‘Nos sentimos como no filme, rejeitados’
Grupo precisou acionar bombeiros e polícia: ‘Olha, que drama, né?’, diz frequentadora
Parecia uma cena retirada de um filme do cinema na noite do último sábado. Por volta da meia-noite, aproximadamente 40 pessoas clamavam desesperadamente por ajuda na Rua Voluntários da Pátria, em Botafogo, na Zona Sul do Rio de Janeiro. De maneira intrigante, o grupo encontrava-se dentro do Estação Net Rio, um cinema local.
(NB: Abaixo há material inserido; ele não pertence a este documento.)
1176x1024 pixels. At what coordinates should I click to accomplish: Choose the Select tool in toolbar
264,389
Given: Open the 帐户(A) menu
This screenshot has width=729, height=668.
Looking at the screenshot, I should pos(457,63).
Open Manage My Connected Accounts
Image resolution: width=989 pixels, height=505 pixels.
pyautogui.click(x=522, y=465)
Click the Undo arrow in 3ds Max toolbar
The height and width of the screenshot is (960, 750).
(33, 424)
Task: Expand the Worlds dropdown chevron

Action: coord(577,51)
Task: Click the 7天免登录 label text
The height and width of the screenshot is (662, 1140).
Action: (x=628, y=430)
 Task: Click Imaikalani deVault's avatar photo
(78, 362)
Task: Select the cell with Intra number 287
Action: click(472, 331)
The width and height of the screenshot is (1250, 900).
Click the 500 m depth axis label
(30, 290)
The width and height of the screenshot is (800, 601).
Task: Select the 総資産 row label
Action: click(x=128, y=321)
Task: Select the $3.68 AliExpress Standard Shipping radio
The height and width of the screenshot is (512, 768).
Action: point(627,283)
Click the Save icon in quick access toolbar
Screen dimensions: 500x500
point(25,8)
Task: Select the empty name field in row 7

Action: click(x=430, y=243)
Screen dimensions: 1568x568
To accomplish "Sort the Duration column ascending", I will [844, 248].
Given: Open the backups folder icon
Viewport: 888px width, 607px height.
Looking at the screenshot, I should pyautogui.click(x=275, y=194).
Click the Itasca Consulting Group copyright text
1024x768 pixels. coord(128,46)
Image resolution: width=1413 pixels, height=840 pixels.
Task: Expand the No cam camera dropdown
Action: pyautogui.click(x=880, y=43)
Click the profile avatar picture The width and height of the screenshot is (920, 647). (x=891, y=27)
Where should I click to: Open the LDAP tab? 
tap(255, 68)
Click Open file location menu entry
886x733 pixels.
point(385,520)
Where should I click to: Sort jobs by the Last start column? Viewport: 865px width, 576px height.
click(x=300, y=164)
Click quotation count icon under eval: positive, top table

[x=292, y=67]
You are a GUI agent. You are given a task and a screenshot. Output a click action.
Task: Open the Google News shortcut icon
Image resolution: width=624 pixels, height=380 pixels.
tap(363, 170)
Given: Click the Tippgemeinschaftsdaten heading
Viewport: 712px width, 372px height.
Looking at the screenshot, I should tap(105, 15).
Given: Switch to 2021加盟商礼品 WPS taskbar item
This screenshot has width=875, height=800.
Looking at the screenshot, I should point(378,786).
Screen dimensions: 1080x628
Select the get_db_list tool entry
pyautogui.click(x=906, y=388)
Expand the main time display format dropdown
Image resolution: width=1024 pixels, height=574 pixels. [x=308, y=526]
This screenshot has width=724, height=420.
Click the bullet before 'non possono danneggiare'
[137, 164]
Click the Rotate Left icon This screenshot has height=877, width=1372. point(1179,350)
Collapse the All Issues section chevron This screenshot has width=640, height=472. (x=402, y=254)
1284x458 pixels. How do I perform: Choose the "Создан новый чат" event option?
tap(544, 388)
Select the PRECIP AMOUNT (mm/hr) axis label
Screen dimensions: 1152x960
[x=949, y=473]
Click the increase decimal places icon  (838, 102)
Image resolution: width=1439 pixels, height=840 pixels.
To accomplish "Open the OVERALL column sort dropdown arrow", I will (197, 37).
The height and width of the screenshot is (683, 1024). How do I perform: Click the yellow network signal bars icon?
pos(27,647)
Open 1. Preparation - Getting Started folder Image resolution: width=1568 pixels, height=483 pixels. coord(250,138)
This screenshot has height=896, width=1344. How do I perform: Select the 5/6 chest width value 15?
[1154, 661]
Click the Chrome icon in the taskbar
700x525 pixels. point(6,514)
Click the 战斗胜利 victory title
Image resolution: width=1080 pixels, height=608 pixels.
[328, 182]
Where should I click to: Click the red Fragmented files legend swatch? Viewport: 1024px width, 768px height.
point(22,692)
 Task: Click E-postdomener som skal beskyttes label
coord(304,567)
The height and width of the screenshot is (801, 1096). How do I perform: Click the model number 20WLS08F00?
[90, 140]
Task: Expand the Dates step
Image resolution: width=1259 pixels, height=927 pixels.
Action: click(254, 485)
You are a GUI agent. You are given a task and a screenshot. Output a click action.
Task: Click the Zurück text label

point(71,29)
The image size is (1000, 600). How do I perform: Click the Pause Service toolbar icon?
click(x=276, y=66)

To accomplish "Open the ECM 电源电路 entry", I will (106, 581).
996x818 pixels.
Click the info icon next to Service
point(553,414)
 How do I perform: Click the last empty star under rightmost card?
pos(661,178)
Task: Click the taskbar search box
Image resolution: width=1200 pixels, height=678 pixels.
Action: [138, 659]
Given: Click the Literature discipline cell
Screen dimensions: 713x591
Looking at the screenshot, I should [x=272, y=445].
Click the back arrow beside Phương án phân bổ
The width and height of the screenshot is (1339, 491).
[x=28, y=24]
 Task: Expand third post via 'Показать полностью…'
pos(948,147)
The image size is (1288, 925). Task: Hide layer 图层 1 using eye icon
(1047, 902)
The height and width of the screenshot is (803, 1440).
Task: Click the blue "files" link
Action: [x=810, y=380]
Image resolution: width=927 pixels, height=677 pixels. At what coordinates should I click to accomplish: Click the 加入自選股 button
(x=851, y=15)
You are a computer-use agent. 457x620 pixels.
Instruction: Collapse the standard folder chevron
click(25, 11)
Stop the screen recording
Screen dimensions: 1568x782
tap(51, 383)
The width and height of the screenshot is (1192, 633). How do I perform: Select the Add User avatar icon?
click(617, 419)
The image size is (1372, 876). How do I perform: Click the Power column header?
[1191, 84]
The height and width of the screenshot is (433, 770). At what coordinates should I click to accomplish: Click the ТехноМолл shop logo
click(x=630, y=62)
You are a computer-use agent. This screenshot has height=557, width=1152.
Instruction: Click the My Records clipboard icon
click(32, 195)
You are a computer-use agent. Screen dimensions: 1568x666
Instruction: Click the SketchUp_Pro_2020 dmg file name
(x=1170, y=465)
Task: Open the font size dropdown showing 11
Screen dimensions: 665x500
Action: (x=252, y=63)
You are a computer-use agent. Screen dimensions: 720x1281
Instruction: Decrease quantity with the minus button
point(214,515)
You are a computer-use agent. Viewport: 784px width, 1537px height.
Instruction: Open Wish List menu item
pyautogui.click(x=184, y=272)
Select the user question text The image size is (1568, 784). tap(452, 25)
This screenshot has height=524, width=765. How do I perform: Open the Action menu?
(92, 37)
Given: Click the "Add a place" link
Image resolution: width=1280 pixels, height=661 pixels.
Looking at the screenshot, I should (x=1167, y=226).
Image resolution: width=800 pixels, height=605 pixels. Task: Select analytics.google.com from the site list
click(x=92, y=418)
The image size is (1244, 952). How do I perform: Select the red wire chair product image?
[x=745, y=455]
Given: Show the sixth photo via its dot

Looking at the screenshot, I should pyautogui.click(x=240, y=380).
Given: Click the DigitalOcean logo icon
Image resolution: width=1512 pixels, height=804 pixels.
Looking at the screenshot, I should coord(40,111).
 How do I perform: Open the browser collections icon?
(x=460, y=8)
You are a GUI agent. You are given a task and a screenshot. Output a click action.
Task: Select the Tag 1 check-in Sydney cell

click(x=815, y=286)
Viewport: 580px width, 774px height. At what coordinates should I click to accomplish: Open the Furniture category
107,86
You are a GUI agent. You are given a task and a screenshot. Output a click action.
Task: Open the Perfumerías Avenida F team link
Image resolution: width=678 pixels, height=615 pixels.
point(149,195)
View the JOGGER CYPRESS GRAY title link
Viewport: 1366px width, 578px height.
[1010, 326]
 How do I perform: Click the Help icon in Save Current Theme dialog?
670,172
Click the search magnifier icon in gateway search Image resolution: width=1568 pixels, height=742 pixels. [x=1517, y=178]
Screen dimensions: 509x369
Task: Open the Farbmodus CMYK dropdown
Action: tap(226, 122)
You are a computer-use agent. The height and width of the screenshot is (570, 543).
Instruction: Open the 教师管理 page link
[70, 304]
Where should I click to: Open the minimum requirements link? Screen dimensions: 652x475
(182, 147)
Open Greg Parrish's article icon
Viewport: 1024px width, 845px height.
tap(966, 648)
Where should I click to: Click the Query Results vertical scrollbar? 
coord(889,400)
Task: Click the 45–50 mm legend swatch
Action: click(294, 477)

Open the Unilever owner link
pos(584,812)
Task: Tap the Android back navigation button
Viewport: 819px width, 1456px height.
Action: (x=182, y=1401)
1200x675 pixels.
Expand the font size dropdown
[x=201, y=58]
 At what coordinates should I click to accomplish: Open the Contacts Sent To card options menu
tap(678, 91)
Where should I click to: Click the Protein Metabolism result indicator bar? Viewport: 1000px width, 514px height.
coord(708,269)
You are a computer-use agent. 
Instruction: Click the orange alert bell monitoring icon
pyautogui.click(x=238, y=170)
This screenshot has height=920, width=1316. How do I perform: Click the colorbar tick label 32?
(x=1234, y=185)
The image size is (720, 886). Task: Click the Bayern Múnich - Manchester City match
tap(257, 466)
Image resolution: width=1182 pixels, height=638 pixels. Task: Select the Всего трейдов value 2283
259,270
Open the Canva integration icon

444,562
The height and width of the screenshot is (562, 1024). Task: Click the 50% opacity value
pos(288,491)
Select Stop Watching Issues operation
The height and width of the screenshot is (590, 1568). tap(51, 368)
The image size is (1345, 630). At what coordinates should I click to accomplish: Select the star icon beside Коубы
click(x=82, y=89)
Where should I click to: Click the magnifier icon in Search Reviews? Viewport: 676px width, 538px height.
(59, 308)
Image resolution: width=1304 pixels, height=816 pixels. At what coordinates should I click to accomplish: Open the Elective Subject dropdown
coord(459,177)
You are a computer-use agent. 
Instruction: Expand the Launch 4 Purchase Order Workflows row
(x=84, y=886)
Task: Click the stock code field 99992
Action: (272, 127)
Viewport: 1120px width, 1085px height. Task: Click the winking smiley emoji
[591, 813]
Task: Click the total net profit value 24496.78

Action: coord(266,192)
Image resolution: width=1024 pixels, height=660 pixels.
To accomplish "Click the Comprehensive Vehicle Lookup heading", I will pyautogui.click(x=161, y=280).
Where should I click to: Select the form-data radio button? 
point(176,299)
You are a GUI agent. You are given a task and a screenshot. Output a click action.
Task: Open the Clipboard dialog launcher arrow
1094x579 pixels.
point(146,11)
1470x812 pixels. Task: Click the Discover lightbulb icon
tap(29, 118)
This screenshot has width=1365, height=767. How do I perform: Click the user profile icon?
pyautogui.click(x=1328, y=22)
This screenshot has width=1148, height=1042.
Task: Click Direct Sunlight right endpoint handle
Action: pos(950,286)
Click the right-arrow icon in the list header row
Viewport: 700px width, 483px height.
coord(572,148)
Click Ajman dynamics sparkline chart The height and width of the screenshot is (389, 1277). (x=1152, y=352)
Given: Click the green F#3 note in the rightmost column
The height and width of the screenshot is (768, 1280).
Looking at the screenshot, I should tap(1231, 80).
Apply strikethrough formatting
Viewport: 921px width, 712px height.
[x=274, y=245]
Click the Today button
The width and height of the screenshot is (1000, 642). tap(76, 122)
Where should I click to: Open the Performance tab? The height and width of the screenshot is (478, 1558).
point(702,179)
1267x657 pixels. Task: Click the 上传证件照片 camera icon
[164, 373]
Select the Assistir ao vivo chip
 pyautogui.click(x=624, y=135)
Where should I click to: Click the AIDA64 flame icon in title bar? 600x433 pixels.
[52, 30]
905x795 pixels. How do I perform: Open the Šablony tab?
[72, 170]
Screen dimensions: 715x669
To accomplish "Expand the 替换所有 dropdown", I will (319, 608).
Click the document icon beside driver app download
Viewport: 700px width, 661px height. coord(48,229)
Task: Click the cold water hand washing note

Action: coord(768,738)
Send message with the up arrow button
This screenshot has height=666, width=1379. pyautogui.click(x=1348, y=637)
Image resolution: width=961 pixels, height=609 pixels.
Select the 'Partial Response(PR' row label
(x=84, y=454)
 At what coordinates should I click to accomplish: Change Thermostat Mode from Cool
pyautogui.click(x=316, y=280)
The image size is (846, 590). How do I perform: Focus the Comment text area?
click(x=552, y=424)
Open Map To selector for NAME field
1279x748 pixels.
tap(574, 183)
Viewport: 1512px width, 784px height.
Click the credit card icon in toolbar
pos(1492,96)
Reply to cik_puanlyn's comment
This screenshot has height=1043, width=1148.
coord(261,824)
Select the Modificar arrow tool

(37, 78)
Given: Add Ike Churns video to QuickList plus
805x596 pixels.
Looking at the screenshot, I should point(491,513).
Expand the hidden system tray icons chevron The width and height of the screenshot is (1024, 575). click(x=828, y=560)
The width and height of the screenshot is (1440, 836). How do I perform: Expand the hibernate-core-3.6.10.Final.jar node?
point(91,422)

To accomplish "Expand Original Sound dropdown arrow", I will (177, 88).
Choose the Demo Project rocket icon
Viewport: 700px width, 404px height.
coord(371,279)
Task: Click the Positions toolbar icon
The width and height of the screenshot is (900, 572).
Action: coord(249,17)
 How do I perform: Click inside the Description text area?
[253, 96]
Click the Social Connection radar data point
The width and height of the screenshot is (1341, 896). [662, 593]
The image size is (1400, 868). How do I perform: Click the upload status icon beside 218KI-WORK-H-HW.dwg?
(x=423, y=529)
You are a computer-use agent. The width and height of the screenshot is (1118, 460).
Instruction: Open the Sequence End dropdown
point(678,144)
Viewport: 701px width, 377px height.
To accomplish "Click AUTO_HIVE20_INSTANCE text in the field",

Gritando aos transeuntes de um bar do outro lado da rua, tentavam explicar: “Estamos presos, esqueceram de destrancar a porta”. Essa situação se desenrolou por 30 minutos, transformando o que deveria ser um curta-metragem na prática em um tenso longa-metragem para aqueles que estavam dentro do estabelecimento.
— Naquele momento, a gente só queria liberdade — conta a aposentada Ruth Kauffmann, de 70 anos, que relatou a situação num depoimento publicado nesta quarta na seção de Cartas dos Leitores do GLOBO. — Não sabíamos como proceder. Era como se estivéssemos órfãos ali. Olha, que drama, né? A gente ficou sem ação, desesperado. Havíamos acabado de assistir ao filme “Os rejeitados”. E nos sentimos assim: rejeitados.
O primeiro indício de que algo estava errado veio junto com os créditos finais, quando habitualmente as luzes da sala se acendem. Naquela noite, coube aos espectadores procurarem a porta de saída no escuro. Alcançado o saguão — com a ajuda de lanternas de celulares —, outra surpresa: o cinema estava fechado. O passo seguinte foi acionar a polícia e os bombeiros e clamar por ajuda a quem passava. Através da grade vazada, Ruth notou a expressão de espanto das pessoas do lado de fora. E percebeu que muitas não se atreveram a se aproximar, com medo:
— Essa é a cidade que a gente vive, né? — pondera Ruth.
Ambos haviam fechado as portas do Estação Net Rio, acreditando que todas as projeções tinham sido devidamente finalizadas. Foi um erro inédito, “absurdo e surreal”, nas palavras de Adriana Rattes, sócia-fundadora do Grupo Estação. Mas com uma ressalva: como na ficção, absurdos também acontecem.
— Foi terrível, e ninguém imaginou que isso poderia acontecer. Depois de 40 anos em atividade, se tivéssemos feito isso mais de uma vez, já não estaríamos funcionando agora — diz Adriana. — Estamos a semana inteira digerindo o assunto. Imagina se essas pessoas tivessem passado a madrugada lá dentro? Tenho pesadelos só de pensar nisso.
À frente do mais tradicional cinema de rua do Rio — que arrecadou, durante a pandemia, mais de R$ 700 mil, por meio de campanha de financiamento coletivo, para enfrentar uma forte crise financeira —, a empresária pede que todos os espectadores que estiveram na tal sessão busquem contato com o cinema, pessoalmente ou via redes sociais. Adriana sinaliza o interesse para uma versão estendida da história, com final alternativo.
— Além do pedido de desculpas, queremos tentar oferecer alguma coisa que seja uma gentileza para o público, depois desse transtorno tão grande. Não quer dizer que resolveremos ou compensaremos esse problema… Mas queremos mostrar que, sim, estamos muito preocupados com o o que aconteceu, chateados — acrescenta Adriana.
A primeira medida foi afastar temporariamente os funcionários responsáveis pelo erro, mantendo o bom senso de não colocar em xeque o emprego de ninguém.
A despeito do imbróglio, Ruth e seus colegas “rejeitados” concordam ao recomendar o longa de Alexander Payne, indicado a cinco categorias no Oscar deste ano, incluindo a de Melhor Filme. Na comédia, veja só, um grupo é obrigado, contra a vontade, a passar um longo período juntos.
— É um filme maravilhoso. Não perca! — indica Ruth.